タイム・トラベルが可能になった未来では、個人の情報管理が進み死体の処理に困る。そこで未来の犯罪組織は邪魔者を違法に過去に送り付けて、ルーパーと呼ばれる殺し屋に始末させるのです。
時間のループを利用していることからルーパーと呼ばれる彼らは、個々に仕事をしていますが、仕事を辞めたい場合は30年後の自分が送られてきて、自らの手で殺すしかありません。このことを彼らは「ループを閉じる」と呼んでいました。
未来の犯罪組織のボスであるレイン・メーカーは、すべてのループを閉じることにしたため、個々のルーパーの意思とは関係なく未来の自分が送られてくるようになりました。ルーパーのジョー(ジョセフ・ゴードン=レヴィット)の元にも、30年後の自分、オールド・ジョー(ブルース・ウィリス)がやってきましたが、逃げられてしまいます。
ジョーは組織から隠れてそれまでの貯えで優雅な生活を送りましたが、資金は底をつき強盗などの悪事を働くようになります。しかし、20年ほどたち一人の女性と出会い結婚したことで改心し、まともな幸せを掴みました。ところが、レイン・メーカーに妻を殺されたため、過去に戻ってこどものレイン・メーカーを殺すことにしたのです。
2044年のジョーは、オールド・ジョーを発見し、自分の未来、そしてオールド・ジョーが何故今に戻って来たのかという話を聞きます。手がかりの数字から、郊外の農場に生活するサラ(エミリー・ブラント)とシドの母子を怪しいと考えたジョーは、二人に接近し単純ではない母子の関係を知らされ、間違いなくシドが将来のレイン・メーカーであることを確信します。

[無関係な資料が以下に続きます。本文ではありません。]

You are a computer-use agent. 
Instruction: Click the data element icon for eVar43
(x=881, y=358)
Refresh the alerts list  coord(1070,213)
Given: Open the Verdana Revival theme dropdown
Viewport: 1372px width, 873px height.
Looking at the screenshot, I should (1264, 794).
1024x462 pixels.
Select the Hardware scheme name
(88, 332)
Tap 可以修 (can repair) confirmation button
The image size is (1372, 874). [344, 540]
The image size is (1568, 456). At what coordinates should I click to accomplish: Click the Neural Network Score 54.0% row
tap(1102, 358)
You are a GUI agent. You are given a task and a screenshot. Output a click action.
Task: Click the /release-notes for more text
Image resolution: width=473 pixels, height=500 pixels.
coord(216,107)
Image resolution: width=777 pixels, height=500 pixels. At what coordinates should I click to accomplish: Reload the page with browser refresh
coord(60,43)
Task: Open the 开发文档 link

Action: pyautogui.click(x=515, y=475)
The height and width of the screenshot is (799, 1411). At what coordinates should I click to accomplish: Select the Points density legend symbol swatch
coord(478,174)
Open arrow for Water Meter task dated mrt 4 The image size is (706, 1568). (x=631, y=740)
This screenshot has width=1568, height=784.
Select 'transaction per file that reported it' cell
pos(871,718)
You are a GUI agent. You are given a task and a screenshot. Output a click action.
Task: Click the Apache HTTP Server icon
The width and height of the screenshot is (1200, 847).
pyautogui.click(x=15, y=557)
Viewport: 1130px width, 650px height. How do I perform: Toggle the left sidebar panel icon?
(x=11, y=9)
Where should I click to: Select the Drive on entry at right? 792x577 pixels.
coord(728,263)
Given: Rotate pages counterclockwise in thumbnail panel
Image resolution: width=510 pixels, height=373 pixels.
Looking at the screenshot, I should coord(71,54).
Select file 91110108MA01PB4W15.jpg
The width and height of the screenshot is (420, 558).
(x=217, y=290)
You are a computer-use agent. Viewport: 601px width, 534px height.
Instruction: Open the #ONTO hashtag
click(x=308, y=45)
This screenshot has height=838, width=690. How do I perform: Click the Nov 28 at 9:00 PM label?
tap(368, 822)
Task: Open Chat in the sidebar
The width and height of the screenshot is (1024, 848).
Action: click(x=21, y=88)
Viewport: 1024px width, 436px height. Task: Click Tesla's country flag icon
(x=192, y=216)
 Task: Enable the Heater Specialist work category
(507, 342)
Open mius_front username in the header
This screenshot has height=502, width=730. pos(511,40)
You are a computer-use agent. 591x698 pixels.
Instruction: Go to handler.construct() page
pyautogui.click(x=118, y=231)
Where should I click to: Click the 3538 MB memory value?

そこへオールド・ジョーが現れ母子を殺害しようと銃を向けるのですが、これでは復讐の連鎖を生むだけと考えたジョーは自らに銃を向けて発砲しました。現在のジョーが死んだため、オールド・ジョーは消滅しました。
タイム・トラベルにまつわる話はたくさんありますが、一般的によく言われているルールで過去を変えてはいけないというのがあります。オールド・ジョーの行為はそもそも過去を変えようということですから、本当にできたら何が起こるのか想像もできません。
むしろ、ここでは現在のジョーが未来を変えてしまうというのが映画としての新鮮なところかもしれません。ただ、2044年にジョーが死んだら、そもそもオールド・ジョーは過去に戻ってくることは無いので、話が成立しないとか考えだすと頭が痛くなります。
ウィリスとゴードン=レヴィットも本来似てないので、同一人物というのは無理があるところになんですが、見ていて意外に気にならない。これは、ゴードン=レヴィットの演技力に追うところが大きいように思いますし、年を取って禿おやじになってしまうゴードン=レヴィットが可哀そうかもしれません。